Cities of Hope

Highlights of the International Olympic Committee's Evaluation Commission report on the five cities vying for the 2008 Summer Games:


The Chinese aim to spend $14.3 billion in development costs related to the Games. As in Sydney, much of the sports action would be concentrated in a single site--what the Beijing bid calls an "Olympic Green" to be developed north of the city center. Beach volleyball has been proposed for Tiananmen Square, site of the 1989 massacre, which the commission termed "inappropriate." Bid officials indicate a plan to move beach volleyball to another site is already in the works. Beijing faces "a number of environmental pressures and issues, primarily air pollution." Also, weather during the Games--which would run from July 23-Aug. 10, 2008--would probably be hot. The average temperature at 3 p.m. at that time of year is 85 degrees.

Quote: "It is the commission's belief that a Beijing Games would leave a unique legacy to China and to sport, and the commission is confident that Beijing could organize an excellent Games."
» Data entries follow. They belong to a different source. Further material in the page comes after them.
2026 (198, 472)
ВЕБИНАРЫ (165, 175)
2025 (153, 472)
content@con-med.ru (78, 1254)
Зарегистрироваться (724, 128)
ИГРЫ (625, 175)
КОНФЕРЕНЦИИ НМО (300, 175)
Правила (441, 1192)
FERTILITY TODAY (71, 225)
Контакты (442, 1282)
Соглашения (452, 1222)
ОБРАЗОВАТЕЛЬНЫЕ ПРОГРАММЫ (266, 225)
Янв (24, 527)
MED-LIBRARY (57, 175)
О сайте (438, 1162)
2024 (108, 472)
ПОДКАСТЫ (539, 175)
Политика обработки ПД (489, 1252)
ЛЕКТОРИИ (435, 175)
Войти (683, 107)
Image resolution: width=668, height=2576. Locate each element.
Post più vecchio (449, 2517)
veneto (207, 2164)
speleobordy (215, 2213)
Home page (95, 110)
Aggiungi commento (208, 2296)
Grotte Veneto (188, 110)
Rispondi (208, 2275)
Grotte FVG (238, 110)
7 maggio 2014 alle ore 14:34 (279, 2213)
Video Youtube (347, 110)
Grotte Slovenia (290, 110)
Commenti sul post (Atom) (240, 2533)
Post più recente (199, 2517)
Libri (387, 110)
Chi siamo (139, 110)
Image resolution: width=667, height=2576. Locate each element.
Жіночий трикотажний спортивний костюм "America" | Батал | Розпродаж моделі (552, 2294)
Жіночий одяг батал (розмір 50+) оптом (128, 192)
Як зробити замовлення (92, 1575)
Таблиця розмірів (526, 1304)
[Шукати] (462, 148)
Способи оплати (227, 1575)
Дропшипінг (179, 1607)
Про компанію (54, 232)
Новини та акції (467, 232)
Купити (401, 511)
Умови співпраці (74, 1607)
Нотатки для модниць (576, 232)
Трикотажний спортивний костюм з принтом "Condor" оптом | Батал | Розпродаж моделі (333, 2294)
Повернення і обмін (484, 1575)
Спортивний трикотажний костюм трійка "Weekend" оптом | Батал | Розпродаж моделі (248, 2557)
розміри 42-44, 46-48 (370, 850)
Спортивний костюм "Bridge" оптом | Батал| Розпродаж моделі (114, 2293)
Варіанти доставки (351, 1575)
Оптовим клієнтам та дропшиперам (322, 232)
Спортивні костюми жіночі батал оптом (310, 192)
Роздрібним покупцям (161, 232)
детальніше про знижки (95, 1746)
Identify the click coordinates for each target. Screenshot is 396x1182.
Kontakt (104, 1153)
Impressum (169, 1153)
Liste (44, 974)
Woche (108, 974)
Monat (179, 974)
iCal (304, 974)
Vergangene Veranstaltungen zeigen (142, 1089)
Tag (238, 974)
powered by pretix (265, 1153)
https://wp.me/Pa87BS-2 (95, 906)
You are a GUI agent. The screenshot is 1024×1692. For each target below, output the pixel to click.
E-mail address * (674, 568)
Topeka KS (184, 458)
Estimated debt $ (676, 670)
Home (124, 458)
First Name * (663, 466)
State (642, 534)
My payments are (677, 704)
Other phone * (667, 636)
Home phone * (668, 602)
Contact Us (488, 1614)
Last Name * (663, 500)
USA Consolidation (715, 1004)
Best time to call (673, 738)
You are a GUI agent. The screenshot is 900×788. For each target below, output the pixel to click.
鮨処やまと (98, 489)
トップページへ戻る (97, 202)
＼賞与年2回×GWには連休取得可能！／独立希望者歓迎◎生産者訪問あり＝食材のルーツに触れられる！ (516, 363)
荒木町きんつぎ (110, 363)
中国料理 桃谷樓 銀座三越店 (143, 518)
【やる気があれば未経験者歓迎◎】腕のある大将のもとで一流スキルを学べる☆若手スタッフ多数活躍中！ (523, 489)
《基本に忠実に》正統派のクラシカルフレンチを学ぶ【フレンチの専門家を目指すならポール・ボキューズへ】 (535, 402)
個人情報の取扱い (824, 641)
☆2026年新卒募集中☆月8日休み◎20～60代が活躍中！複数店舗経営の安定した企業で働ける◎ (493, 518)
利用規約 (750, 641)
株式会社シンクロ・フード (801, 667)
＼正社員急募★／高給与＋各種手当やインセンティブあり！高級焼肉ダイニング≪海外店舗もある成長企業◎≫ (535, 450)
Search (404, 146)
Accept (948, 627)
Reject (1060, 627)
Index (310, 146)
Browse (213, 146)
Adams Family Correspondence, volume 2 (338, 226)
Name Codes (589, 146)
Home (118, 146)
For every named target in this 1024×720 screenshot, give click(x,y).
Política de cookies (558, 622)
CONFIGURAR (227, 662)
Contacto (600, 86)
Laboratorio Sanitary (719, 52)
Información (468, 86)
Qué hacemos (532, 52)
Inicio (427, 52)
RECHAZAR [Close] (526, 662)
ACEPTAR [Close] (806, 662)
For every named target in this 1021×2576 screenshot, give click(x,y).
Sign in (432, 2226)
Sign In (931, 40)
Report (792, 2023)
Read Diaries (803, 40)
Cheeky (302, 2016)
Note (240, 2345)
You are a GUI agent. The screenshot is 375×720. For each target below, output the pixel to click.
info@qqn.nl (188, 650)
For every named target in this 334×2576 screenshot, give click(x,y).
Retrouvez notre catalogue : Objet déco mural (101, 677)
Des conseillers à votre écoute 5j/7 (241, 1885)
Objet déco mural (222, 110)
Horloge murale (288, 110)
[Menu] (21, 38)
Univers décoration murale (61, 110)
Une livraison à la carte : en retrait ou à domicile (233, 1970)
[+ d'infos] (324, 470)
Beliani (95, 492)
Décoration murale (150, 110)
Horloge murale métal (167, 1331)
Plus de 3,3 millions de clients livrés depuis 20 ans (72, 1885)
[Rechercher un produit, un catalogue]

A plan to captivate the eyes: Beach volleyball at the Eiffel Tower. Certain equestrian events at the Esplanade des Invalides, along the River Seine. Fencing in a renovated Grand Palais, along the Champs Elysees. The Paris bid also proposes construction of an Olympic village in a neighborhood just south of the suburban Stade de France, site of the 1998 soccer World Cup--an area mostly occupied now by warehouses and old tires. The IOC requires about 40,000 hotel rooms for the Games; Parisian officials said they already have 140,000. An apparent conflict between French authorities and Olympic officials was "resolved" after agreement that Olympic doping rules, not French law, "would be the regulations which would apply" in 2008, according to the report. Apparently, however, the issue is not yet fully resolved to the satisfaction of the IOC, according to a number of Olympic officials.

Quote: "The high cost of hotels may be an issue."


The Toronto plan centers on a redevelopment scheme that would include 17 venues for 25 sports and the Olympic village along the city's waterfront. And all of it in a stretch only six kilometers, not even four miles, long. About 85% of the athletes would use the 17 venues. Boxing, canoeing, baseball, mountain biking and equestrian events, among others, would be elsewhere. In all, there would be 35 venues; 14 already exist, 12 require "some upgrading" and nine need to be built. The structure of the bid "contains a large element of private sector investment" and the commission confessed it is "uneasy" about the budget, nevertheless saying it is "achievable." Ontario's provincial government guaranteed to underwrite any operational shortfalls.

Quote: "There is major involvement of athletes in all phases of the organization and strong sport experience."


This bid envisions "major development" of three man-made islands in Osaka Bay, which would feature 13 sports venues, including the Olympic stadium, and the Olympic village. Capital investment, the report said, totals $28 billion, a "very high level of financial commitment."

Quote: "A special cool pavement surface, causing evaporation, will be used on the marathon course, possibly over its entire distance."


A special Turkish law allows the government to provide up to a five-fold increase in funding if Istanbul is awarded the Games. But the structure of the law, the committee said, "makes it difficult" to truly fix costs, noting "uncertainty and lack of detail" in regard to various items, especially infrastructure financing.

Quote: "There appears to be a limited understanding of the complex planning, construction, personnel and operational requirements of an Olympic Games."